Transcribe only part of the material below: the lines from the one containing "Manual JSON tab" through the one containing "Open the Online", inclusive, exactly as written.

Exercise data: Begin

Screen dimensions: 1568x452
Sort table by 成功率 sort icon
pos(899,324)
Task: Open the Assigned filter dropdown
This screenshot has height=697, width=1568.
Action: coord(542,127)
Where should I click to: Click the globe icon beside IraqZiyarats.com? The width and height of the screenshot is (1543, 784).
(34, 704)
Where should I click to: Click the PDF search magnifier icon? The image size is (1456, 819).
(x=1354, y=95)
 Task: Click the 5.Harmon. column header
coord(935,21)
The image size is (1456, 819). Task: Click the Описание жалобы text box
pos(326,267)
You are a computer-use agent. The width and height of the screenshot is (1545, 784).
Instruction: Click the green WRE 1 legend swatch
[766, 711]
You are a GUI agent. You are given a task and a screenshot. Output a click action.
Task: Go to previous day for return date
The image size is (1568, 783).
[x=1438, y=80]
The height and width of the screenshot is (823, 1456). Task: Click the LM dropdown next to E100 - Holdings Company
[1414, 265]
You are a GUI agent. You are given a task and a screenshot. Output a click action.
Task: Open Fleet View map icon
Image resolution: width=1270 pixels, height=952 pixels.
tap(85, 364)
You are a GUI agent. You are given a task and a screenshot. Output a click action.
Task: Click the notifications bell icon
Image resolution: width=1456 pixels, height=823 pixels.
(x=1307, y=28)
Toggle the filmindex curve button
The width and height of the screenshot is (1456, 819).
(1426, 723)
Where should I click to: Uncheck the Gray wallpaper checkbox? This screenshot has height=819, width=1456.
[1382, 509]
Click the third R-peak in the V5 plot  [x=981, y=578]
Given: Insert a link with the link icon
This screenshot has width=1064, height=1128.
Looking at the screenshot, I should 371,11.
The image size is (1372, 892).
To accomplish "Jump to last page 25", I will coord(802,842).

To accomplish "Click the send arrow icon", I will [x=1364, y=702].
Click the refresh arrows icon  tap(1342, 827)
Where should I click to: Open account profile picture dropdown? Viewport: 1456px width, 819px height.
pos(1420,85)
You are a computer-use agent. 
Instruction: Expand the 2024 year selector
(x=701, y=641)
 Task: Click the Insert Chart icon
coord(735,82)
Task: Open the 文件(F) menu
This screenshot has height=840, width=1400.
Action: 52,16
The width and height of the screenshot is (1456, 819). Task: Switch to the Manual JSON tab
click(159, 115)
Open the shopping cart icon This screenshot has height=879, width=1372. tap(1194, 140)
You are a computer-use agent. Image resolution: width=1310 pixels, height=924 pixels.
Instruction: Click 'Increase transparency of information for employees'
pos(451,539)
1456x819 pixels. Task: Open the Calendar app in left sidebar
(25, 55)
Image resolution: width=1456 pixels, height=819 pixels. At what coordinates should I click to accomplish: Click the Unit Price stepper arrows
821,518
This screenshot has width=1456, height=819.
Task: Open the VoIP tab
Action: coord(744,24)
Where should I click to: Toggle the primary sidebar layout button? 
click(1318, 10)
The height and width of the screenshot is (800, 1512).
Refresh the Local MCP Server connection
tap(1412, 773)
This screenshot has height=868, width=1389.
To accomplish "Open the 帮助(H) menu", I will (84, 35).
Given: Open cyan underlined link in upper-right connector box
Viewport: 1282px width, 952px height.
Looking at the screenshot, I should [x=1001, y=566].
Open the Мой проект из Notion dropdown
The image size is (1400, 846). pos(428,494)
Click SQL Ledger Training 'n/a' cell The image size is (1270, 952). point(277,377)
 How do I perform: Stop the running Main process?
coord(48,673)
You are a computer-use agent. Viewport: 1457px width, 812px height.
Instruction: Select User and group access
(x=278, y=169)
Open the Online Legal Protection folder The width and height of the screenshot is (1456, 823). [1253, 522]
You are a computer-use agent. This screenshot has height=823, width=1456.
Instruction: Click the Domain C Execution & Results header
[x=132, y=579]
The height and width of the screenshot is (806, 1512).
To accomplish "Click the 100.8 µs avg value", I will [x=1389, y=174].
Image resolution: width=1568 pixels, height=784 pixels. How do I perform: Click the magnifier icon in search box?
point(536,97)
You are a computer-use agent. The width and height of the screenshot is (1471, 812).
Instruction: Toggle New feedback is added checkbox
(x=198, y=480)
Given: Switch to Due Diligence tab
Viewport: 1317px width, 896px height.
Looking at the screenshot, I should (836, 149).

Exercise data: End

→ **Result of this exercise**
The width and height of the screenshot is (1456, 819). Task: Switch to the Manual JSON tab
click(159, 115)
Open the shopping cart icon This screenshot has height=879, width=1372. tap(1194, 140)
You are a computer-use agent. Image resolution: width=1310 pixels, height=924 pixels.
Instruction: Click 'Increase transparency of information for employees'
pos(451,539)
1456x819 pixels. Task: Open the Calendar app in left sidebar
(25, 55)
Image resolution: width=1456 pixels, height=819 pixels. At what coordinates should I click to accomplish: Click the Unit Price stepper arrows
821,518
This screenshot has width=1456, height=819.
Task: Open the VoIP tab
Action: coord(744,24)
Where should I click to: Toggle the primary sidebar layout button? 
click(1318, 10)
The height and width of the screenshot is (800, 1512).
Refresh the Local MCP Server connection
tap(1412, 773)
This screenshot has height=868, width=1389.
To accomplish "Open the 帮助(H) menu", I will (84, 35).
Given: Open cyan underlined link in upper-right connector box
Viewport: 1282px width, 952px height.
Looking at the screenshot, I should [x=1001, y=566].
Open the Мой проект из Notion dropdown
The image size is (1400, 846). pos(428,494)
Click SQL Ledger Training 'n/a' cell The image size is (1270, 952). point(277,377)
 How do I perform: Stop the running Main process?
coord(48,673)
You are a computer-use agent. Viewport: 1457px width, 812px height.
Instruction: Select User and group access
(x=278, y=169)
Open the Online Legal Protection folder The width and height of the screenshot is (1456, 823). [1253, 522]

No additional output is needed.